W 1969 roku trójka wynalazców z Lamont Labs z Columbia University, Erikson, Wollin i Zaunier, złożyła patent na kolejną maszynę do naśnieżania. Znany jako patent Wollina, dotyczył specjalnie opracowanej obrotowej łopatki wentylatora, która była uderzana wodą od tyłu, co skutkowało mechanicznie rozpylaną wodą wypływającą z przodu. Kiedy woda zamarzła, zmienił się w śnieg.


Następnie wynalazcy stworzyli firmę Snow Machines International, producenta maszyny naśnieżającej opartej na tym patencie Wollina. Niezwłocznie podpisali umowy licencyjne z posiadaczem patentu Hansona, aby zapobiec sporze o naruszenie tego patentu. W ramach umowy licencyjnej SMI zostało poddane kontroli przedstawiciela Hansona.

W 1974 r. Złożono patent na Boyne Snowmaker, wentylator kanałowy, który izolował nukleator na zewnątrz kanału, z dala od dysz wodnych. Dysze umieszczono nad linią środkową i na dolnej krawędzi kanału. Firma SMI była licencjonowanym producentem Boyne Snowmaker.

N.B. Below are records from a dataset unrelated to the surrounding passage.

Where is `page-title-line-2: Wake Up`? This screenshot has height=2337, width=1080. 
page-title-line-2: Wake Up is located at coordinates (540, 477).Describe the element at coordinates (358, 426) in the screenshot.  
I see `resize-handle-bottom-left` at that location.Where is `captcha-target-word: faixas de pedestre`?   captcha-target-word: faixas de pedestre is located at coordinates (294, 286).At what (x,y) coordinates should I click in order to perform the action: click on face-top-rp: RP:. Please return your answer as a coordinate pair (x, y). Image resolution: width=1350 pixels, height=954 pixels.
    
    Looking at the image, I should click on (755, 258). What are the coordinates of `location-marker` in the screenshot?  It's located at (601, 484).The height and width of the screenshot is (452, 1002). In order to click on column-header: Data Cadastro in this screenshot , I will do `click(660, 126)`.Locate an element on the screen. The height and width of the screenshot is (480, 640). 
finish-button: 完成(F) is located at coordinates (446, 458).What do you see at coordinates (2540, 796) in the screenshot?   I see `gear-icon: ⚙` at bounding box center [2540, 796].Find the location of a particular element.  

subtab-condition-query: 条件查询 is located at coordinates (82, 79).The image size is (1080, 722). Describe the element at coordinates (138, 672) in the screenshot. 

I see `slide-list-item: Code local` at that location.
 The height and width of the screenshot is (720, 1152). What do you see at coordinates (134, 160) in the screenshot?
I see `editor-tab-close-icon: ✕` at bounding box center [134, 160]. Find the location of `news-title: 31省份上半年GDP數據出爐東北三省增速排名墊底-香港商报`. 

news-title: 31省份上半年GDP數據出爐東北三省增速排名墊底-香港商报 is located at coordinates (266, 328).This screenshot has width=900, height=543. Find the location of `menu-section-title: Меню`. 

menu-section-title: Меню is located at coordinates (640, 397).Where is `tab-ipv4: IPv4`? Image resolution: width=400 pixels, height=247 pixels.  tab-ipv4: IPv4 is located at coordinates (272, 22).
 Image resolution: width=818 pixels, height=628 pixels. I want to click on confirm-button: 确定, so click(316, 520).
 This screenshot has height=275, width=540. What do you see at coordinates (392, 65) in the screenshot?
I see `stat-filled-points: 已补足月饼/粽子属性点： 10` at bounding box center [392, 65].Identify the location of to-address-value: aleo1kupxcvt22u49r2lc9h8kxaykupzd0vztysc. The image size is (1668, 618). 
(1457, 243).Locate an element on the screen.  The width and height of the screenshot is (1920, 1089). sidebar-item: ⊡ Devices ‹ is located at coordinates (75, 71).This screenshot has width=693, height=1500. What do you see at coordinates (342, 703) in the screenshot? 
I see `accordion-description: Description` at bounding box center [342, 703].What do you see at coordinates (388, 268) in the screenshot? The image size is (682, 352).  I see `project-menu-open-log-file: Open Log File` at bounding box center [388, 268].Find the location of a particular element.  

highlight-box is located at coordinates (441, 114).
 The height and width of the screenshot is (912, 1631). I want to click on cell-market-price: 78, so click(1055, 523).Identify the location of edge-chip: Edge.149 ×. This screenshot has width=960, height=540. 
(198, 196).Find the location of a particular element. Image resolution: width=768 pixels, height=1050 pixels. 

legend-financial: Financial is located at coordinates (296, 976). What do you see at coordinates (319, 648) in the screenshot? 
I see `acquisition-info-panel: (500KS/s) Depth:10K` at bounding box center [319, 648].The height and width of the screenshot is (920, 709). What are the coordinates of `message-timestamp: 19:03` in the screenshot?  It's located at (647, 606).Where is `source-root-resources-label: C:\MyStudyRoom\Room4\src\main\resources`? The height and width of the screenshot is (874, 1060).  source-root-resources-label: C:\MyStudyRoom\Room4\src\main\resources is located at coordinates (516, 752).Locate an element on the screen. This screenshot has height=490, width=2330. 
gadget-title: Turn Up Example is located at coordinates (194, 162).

w 1978 roku Bill Riskey i Jim VanderKelen złożyli patent na maszynę, która stała się znana jako nukleator jeziora Michigan. Otoczył istniejący nukleator płaszczem wodnym. Zarodnik z jeziora Michigan nie wykazywał żadnych problemów związanych z zamarzaniem, na które czasami cierpieli wcześniejsi producenci śniegu. VanderKelen otrzymał patent na Silent Storm Snowmaker, wielobiegowy wentylator z łopatką nowego typu w 1992 roku.